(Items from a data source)
§ §

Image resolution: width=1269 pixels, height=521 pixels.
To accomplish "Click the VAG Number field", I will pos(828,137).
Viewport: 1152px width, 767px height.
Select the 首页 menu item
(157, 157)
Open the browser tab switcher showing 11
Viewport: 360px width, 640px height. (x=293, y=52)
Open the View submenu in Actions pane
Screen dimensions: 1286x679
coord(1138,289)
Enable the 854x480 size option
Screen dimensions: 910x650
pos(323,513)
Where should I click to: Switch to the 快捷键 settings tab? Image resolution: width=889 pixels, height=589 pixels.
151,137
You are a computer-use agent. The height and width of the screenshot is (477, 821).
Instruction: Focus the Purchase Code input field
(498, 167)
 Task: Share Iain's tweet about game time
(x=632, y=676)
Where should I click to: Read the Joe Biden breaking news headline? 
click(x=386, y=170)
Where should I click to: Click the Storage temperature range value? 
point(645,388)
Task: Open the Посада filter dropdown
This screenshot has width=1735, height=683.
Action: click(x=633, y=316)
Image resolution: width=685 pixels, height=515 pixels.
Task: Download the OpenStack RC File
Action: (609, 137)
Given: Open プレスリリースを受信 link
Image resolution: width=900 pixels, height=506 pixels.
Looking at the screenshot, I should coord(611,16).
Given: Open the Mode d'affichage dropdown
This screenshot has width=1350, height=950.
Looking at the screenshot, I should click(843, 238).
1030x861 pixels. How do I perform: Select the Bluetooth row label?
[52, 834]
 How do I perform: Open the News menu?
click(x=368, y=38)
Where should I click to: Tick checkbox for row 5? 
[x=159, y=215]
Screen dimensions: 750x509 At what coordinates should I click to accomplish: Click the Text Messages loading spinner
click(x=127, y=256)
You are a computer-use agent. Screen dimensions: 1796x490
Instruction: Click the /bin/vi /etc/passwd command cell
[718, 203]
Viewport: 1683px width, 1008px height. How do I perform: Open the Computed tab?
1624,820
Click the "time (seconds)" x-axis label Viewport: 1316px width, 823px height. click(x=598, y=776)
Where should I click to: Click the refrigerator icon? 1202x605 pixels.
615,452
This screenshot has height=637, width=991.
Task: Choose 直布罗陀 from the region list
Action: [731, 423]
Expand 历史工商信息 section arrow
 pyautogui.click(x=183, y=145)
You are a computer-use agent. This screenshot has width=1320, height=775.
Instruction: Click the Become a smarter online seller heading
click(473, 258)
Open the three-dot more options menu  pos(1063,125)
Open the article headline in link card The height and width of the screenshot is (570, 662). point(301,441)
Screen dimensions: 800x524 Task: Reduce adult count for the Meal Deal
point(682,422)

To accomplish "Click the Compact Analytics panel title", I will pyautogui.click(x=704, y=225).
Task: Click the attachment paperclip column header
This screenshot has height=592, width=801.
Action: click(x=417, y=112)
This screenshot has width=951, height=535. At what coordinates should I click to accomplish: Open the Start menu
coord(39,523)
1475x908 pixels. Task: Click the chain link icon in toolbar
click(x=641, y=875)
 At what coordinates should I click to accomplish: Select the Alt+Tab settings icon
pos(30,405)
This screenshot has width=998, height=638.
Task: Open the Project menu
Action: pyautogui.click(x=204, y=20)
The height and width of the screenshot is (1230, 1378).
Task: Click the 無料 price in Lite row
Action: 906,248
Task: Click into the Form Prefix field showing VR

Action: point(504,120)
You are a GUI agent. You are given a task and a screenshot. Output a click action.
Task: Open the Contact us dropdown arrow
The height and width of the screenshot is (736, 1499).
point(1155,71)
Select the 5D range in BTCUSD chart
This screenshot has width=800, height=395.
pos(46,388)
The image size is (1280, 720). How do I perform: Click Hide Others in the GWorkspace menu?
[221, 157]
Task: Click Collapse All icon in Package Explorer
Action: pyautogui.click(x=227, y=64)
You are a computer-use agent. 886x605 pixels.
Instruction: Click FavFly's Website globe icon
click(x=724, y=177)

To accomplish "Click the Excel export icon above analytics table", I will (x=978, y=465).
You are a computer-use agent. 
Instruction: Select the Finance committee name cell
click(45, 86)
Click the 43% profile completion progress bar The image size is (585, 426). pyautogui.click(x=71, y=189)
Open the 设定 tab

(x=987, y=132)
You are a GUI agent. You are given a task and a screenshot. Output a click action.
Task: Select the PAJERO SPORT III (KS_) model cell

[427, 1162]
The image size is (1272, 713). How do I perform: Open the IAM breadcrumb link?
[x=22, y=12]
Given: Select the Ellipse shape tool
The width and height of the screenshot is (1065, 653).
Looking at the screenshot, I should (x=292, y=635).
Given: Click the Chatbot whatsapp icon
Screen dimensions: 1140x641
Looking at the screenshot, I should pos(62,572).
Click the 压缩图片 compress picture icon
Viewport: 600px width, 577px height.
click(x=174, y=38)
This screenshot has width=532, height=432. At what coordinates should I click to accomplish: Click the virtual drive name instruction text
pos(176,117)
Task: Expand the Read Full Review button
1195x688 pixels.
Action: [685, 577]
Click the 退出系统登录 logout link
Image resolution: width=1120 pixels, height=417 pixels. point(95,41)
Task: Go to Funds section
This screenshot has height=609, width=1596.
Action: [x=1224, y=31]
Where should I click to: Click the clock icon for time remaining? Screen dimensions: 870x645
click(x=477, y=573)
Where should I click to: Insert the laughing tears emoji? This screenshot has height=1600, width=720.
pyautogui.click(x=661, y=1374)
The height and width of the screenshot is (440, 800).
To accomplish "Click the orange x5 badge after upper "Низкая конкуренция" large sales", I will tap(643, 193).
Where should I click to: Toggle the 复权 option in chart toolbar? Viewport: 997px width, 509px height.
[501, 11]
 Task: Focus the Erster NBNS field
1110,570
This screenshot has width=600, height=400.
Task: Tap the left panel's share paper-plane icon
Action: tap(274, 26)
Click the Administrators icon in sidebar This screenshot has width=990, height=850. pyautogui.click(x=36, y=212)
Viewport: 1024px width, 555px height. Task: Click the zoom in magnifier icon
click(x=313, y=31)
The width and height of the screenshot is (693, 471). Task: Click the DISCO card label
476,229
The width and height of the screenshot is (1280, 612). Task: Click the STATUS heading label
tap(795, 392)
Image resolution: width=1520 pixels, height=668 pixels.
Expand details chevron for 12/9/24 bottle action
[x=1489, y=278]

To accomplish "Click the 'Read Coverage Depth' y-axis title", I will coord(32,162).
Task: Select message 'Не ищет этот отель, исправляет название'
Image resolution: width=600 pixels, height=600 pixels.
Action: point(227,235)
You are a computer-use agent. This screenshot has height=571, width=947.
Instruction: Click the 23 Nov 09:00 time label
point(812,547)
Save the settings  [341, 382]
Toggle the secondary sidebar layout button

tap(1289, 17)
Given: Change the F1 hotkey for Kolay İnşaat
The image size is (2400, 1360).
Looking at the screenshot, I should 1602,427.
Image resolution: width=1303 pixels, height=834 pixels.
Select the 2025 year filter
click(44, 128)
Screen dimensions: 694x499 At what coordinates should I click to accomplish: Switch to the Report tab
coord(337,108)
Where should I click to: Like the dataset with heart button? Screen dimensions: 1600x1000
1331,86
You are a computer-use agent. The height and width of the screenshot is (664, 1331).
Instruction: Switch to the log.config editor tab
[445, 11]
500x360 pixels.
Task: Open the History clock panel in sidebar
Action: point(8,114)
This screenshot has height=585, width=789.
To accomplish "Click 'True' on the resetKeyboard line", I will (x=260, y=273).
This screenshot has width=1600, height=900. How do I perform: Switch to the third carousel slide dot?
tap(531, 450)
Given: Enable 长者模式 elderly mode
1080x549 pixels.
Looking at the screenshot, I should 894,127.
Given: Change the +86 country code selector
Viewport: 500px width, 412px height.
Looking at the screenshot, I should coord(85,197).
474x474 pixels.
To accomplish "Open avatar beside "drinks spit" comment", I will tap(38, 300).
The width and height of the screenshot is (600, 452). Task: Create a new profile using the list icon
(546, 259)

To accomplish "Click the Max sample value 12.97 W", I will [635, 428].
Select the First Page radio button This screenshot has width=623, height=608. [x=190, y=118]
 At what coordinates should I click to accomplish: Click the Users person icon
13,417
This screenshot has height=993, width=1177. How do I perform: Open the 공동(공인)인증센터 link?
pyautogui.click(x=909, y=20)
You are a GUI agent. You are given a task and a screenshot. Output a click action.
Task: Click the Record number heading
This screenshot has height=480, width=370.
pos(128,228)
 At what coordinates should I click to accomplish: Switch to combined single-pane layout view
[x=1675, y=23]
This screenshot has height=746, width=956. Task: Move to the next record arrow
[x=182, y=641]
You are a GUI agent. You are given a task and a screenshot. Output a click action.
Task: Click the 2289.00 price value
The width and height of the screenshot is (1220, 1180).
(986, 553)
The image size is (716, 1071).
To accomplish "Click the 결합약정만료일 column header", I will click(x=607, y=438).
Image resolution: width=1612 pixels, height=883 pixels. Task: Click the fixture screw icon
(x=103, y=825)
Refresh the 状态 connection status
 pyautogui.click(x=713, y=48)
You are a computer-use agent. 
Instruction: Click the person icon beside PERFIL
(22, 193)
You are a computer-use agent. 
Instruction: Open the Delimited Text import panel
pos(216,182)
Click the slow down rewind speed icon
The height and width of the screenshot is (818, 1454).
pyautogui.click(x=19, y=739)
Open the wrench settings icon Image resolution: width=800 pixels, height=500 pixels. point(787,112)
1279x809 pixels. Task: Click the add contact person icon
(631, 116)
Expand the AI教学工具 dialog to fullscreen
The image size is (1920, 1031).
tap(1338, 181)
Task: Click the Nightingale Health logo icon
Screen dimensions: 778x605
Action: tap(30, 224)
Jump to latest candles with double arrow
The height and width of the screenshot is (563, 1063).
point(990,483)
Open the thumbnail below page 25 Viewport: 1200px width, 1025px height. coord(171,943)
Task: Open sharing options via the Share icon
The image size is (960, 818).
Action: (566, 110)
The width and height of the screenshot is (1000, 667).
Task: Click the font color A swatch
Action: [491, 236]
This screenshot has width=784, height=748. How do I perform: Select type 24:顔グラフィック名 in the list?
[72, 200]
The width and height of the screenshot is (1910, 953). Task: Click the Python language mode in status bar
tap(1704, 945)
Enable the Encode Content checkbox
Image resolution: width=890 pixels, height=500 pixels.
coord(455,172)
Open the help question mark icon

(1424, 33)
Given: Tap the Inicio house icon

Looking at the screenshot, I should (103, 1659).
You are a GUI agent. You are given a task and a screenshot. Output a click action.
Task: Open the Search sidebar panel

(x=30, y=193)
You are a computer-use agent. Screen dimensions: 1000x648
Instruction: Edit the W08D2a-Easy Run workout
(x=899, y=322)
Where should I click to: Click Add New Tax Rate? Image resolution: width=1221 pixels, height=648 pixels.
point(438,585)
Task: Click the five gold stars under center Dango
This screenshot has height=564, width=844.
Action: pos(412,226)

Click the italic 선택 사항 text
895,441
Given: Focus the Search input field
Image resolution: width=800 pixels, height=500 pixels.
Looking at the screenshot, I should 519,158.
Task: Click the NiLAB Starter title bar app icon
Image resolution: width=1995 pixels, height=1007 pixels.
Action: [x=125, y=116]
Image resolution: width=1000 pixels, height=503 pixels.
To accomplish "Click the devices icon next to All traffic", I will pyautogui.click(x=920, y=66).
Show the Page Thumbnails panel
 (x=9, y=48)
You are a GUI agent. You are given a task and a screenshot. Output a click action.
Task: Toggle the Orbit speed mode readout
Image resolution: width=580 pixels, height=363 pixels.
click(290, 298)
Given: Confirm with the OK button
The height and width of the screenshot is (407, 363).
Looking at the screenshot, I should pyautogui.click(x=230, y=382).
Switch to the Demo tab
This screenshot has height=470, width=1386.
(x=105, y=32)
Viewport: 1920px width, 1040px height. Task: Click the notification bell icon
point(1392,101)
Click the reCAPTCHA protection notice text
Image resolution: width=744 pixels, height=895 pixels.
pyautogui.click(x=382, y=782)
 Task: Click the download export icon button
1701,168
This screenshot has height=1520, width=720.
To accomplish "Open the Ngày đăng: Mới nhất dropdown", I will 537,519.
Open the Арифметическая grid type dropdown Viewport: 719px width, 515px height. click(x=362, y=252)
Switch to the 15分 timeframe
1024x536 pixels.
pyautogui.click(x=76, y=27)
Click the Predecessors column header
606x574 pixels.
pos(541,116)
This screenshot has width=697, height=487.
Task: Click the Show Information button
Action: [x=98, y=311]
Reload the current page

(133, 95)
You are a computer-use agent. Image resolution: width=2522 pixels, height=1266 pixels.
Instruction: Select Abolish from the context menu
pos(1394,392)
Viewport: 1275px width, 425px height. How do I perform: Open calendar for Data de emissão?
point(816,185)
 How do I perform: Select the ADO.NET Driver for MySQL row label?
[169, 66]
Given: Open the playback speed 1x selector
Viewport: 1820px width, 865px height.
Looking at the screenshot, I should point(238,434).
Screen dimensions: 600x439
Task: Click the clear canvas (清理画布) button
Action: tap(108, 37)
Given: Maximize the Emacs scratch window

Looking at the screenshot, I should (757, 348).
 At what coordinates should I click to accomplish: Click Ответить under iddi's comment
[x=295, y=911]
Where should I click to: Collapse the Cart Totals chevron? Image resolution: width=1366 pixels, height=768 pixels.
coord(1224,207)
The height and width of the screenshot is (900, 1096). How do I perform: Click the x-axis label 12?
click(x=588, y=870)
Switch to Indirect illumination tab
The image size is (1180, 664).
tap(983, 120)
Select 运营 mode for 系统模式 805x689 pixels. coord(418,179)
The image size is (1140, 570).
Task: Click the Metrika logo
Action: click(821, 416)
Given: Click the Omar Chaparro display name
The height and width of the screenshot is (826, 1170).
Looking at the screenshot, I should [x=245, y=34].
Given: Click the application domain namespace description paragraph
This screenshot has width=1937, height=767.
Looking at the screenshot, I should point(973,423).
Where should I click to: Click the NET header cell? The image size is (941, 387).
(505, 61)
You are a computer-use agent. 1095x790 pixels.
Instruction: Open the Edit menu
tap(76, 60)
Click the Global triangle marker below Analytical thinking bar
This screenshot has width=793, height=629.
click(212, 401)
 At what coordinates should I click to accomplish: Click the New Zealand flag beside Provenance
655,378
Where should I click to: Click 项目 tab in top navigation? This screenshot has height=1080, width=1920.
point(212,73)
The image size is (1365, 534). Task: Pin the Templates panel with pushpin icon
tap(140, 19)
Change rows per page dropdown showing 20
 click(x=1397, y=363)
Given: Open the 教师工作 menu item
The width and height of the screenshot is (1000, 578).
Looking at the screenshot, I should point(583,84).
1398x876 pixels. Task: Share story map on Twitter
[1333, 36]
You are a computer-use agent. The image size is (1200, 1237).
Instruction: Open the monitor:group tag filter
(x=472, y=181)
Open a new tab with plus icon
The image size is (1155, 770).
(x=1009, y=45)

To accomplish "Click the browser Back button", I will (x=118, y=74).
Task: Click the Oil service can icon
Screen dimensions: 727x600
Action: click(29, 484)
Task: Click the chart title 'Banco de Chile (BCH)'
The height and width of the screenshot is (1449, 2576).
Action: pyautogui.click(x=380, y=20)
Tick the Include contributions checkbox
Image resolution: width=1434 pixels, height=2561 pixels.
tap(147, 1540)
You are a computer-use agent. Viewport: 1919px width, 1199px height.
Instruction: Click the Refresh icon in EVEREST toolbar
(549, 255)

§ §

* **TASK DIRECTIONS**
Whenever the string "column" shows up in a line of the records, copy that line.

* **EXERCISE SOLUTION**
Task: Click the attachment paperclip column header
To accomplish "Click the 결합약정만료일 column header", I will click(x=607, y=438).
Click the Predecessors column header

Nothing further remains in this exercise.